The main idea is that many times you can write a function as a product of other, simpler functions. This is the same as with factorization of polynomials, where you can factor a polynomial in terms of very simple functions like $x^2-1 = (x+1)(x-1)$. Because the right hand side is a product of two functions, it can only be zero when either $x+1=0$ or $x-1=0$.

Going all the way, if you have a nice function $f(z)$ (no poles and differentiable), you can factorize it as $g(z)=f(z) (z-a_1)(z-a_2)...$, where $\{a_i\}$ is a set of complex numbers (possibly repeated), and $f(z)$ is a function with no zeros. In particular, $f(z)$ will be either a constant or a product of $e^{(z^k)}$'s. This is the Weierstrass factorization theorem. A lot of the time however, the $f(z)$ will just be a constant, meaning that most of information needed to define the function is located with where the zeros are, and their multiplicity (the number of repeats of a zero in the above factorization).
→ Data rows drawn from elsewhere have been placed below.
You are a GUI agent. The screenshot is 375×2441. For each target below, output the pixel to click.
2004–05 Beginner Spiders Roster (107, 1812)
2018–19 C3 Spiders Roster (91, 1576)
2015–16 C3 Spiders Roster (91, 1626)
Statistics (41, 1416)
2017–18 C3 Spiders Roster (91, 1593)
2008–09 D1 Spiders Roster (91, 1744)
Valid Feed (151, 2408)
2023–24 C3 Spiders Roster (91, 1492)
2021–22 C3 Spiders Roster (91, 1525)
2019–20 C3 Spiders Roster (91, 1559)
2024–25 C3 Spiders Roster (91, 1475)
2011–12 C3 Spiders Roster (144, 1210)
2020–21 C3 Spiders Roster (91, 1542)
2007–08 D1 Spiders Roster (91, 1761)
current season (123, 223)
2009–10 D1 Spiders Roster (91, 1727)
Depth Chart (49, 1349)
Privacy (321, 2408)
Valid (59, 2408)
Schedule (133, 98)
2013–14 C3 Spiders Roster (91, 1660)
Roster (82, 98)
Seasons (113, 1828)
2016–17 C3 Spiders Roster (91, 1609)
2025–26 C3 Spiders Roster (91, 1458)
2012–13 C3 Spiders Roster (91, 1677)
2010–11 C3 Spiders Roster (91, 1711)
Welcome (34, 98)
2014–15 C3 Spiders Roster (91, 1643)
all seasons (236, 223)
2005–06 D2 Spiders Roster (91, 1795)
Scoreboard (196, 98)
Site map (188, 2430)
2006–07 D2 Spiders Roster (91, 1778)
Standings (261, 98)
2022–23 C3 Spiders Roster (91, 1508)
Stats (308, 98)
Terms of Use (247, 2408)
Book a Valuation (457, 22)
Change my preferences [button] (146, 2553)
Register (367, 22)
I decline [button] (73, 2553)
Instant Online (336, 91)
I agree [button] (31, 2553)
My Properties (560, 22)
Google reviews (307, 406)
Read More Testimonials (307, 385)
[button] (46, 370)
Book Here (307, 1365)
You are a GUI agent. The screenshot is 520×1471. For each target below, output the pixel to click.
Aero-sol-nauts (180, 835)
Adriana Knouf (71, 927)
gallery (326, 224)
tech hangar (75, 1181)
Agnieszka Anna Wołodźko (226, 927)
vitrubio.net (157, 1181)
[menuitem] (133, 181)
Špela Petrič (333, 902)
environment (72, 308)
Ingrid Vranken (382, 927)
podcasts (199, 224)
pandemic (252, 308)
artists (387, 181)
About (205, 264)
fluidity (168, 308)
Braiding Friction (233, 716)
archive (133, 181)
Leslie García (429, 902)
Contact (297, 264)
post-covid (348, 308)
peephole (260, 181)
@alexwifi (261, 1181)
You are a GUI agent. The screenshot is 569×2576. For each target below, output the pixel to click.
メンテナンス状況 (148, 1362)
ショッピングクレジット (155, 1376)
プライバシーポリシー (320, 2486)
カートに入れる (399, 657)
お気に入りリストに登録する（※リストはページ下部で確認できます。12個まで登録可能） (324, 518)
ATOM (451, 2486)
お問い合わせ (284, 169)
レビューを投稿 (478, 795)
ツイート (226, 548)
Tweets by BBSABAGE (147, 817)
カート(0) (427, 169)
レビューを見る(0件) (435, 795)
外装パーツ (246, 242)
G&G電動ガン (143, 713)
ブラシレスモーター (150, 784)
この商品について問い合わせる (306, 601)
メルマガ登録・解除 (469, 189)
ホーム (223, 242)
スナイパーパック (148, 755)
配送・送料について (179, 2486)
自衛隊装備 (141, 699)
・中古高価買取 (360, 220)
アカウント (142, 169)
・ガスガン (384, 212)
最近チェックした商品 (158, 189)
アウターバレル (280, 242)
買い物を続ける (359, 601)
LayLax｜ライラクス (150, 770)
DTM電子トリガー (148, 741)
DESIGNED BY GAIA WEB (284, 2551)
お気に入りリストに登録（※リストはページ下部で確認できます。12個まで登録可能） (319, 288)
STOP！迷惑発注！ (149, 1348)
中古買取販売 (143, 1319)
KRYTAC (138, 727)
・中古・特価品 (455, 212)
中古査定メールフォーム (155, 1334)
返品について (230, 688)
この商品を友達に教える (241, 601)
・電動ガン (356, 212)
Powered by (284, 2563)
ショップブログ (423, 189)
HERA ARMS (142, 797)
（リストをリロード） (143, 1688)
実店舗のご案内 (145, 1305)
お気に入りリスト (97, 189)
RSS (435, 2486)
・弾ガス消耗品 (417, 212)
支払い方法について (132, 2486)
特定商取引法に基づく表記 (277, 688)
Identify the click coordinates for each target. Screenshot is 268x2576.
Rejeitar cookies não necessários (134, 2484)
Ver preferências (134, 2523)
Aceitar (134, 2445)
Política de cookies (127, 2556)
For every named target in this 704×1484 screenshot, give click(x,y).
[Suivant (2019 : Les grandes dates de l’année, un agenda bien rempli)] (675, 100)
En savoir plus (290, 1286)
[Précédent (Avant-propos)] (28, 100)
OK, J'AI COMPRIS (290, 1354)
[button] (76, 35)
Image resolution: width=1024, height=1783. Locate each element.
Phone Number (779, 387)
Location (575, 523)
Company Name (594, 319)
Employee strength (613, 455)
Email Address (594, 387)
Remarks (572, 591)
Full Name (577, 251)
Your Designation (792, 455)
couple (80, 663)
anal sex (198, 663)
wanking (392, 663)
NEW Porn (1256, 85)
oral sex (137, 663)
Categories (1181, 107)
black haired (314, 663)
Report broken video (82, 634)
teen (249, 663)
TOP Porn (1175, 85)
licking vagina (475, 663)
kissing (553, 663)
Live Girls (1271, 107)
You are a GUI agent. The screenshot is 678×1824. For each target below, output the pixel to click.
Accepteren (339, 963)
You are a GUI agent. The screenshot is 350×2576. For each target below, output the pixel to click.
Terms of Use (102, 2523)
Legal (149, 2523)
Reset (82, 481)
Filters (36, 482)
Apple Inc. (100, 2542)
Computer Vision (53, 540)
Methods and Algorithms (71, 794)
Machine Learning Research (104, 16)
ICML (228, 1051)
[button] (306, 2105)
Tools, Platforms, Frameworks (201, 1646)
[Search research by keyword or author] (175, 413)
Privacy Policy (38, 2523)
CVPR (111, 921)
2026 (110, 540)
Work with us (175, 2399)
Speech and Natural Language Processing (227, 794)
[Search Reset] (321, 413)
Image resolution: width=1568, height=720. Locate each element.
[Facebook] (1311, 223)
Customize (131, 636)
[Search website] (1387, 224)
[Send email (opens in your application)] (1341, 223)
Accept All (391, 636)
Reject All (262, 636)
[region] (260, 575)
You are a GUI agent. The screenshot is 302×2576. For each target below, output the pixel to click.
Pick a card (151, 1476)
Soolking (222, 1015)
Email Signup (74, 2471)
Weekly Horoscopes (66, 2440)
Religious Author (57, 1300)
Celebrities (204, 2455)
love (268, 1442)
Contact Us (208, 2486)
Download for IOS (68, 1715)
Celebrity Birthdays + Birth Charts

There are technicalities to worry about, but I'll skip them for clarity.

In the case of the Riemann-Zeta function $\zeta(z)$, the point at which primes and the importance of zeros comes into play is when you write the function as a product. $\zeta(z)$ is defined at the start as:

$$\zeta(z) = \sum_{n=1}^{\infty} \frac{1}{n^z}$$

So $\zeta(2) = 1+\frac{1}{2^2}+\frac{1}{3^2}+\frac{1}{4^2}+...=\frac{\pi^2}{6}$. Making a product out of it gives (after some clever tricks):

$$\zeta(z) = \prod_{\mbox{$p$ prime}} \frac{1}{1-p^{-z}}=\frac{1}{1-2^{-z}}\frac{1}{1-3^{-z}}\frac{1}{1-5^{-z}}...$$

So zeros of the zeta function become related to the prime numbers (although not in a straight forward manner since the factors above are not simple like $(z-c)$). There are more details left out, for instance the definition of $\zeta(z)$ has to be extended here, but this is where it starts.

If you get into complex analysis, you'll be able to solve integrals and sums that you couldn't do otherwise. Like getting that answer of $\frac{\pi^2}{6}$, I found out how that was calculated in a complex analysis class (it involved factorizing $\sin(z)/z$).